Los judíos y la ley

17Tú, como judío, te apoyas en la ley y te sientes orgulloso de tu relación con Dios. 18Dices que conoces la voluntad de Dios y que sabes discernir lo que es mejor, porque te lo ha enseñado la ley. 19Estás seguro de que puedes guiar a los ciegos y de que eres luz para los que viven en tinieblas. 20Te consideras maestro de los ignorantes y guía de los niños, porque tienes en la ley la fuente del conocimiento y la verdad.

21Tú, pues, que instruyes a otros, ¿por qué no te instruyes a ti mismo?

Dices que no se ha de robar, pero ¿no robas tú?

22Dices que es malo cometer adulterio, pero ¿no lo cometes tú?

Odias a los ídolos, pero saqueas sus templos.

23Te sientes orgulloso de la ley de Dios, pero lo deshonras al violarla. 24No en vano está escrito: «El mundo ofende a Dios por culpa de ustedes».

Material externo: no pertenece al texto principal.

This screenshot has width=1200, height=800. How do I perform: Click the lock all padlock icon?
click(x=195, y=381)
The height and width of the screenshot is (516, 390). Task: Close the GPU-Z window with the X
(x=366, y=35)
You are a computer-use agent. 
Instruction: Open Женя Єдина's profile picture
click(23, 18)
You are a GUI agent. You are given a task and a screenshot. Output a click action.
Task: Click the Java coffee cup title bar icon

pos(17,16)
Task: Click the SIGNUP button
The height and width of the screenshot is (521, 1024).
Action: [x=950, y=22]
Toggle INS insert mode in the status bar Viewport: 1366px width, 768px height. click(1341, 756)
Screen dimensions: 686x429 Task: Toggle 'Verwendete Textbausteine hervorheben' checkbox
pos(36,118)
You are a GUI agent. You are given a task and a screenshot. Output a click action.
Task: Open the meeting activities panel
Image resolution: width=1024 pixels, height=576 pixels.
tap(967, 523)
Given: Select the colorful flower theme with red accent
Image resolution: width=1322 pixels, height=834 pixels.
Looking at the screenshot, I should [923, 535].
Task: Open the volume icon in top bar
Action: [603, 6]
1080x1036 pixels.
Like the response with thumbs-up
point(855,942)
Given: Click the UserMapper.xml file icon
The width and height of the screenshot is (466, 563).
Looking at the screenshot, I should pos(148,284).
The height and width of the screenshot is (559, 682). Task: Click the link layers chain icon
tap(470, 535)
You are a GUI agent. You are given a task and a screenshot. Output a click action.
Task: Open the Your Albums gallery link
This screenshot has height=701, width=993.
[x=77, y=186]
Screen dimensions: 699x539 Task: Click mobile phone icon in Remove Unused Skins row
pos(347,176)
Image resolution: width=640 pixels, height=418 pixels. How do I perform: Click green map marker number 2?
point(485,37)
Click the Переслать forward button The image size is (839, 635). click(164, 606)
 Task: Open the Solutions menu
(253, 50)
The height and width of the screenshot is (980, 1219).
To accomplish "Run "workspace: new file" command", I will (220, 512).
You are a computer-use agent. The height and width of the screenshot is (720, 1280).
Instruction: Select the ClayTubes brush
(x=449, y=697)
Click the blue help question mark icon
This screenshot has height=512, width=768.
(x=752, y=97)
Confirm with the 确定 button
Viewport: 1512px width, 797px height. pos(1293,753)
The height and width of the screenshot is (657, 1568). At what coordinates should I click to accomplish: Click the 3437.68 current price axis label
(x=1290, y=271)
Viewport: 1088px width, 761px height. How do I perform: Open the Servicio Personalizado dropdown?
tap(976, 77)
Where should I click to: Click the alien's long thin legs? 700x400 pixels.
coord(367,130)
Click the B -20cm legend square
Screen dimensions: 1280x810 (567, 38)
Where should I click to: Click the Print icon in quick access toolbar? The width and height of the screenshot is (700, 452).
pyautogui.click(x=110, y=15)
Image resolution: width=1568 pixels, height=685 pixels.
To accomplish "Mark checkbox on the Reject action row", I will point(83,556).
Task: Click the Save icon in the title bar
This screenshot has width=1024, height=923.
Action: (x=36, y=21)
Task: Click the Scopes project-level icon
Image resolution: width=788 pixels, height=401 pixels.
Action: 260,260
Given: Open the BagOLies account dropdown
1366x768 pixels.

25El haber sido circuncidado tiene valor cuando se obedece la ley de Dios; pero si no la obedeces no estás en mejor posición que los paganos. 26Y si los paganos obedecen la ley de Dios, ¿no es justo que Dios los considere como si se hubieran circuncidado? 27El que no se ha circuncidado pero obedece la ley te condenará a ti, que estás circuncidado y tienes la ley, pero no la obedeces.

28Nadie es judío por serlo externamente y estar circuncidado. 29No, judío es aquel que lo es en su interior y, en su interior ha sido circuncidado de acuerdo con el Espíritu y no con un mandamiento escrito. Quien así lo ha experimentado recibe la alabanza de Dios, no de la gente.